Exercise: Report back each line of the data that contains the word "node".

Excerpted records:
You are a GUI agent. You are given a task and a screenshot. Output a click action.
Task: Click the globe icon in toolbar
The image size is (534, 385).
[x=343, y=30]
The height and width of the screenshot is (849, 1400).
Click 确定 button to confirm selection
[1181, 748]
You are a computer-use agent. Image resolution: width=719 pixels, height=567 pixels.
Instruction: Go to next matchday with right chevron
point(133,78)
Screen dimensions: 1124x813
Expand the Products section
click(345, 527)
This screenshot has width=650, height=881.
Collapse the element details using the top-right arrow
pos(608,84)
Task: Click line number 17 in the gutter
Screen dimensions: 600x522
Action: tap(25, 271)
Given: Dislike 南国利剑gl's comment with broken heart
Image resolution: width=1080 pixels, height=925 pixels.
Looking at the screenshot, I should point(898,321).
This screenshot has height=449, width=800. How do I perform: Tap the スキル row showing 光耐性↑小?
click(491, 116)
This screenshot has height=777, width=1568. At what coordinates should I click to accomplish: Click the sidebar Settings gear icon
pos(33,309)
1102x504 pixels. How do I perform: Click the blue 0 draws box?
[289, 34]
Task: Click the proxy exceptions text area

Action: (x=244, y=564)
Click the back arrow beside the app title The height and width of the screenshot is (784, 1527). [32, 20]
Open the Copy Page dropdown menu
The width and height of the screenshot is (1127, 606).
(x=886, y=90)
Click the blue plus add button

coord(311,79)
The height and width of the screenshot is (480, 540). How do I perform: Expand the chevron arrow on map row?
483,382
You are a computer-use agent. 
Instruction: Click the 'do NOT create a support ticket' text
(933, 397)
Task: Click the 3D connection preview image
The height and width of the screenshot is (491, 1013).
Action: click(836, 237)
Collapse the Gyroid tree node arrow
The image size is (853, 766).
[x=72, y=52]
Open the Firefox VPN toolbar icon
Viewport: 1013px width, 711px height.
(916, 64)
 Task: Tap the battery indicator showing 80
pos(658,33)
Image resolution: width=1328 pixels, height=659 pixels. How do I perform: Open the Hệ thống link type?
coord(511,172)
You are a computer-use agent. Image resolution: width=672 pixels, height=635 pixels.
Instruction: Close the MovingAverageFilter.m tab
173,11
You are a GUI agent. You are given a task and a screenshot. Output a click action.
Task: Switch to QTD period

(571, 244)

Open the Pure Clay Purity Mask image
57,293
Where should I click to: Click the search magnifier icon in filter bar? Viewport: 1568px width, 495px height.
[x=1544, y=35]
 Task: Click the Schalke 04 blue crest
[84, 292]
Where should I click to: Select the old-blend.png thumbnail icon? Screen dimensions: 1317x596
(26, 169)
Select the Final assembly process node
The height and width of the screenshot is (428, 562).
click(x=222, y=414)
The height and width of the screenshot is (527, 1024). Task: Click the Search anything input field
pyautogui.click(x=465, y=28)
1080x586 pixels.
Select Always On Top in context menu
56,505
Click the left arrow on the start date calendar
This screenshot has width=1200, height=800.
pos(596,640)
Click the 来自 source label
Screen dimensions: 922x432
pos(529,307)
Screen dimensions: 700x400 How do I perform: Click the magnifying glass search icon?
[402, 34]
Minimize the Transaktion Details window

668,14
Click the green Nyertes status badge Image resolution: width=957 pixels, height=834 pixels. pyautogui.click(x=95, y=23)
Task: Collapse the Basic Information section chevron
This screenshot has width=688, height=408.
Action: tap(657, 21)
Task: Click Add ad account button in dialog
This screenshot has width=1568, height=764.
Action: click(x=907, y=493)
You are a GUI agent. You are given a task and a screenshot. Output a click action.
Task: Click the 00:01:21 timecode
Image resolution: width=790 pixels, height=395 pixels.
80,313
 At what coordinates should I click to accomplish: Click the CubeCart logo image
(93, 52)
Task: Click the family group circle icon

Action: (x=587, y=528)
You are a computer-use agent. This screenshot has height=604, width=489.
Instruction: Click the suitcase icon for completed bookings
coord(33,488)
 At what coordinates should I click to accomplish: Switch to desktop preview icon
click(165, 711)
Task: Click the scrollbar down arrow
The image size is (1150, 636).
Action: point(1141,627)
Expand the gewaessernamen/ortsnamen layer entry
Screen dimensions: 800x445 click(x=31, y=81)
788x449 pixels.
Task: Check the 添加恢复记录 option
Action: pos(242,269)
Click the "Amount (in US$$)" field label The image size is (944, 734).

Exercise response:
Collapse the Gyroid tree node arrow
Select the Final assembly process node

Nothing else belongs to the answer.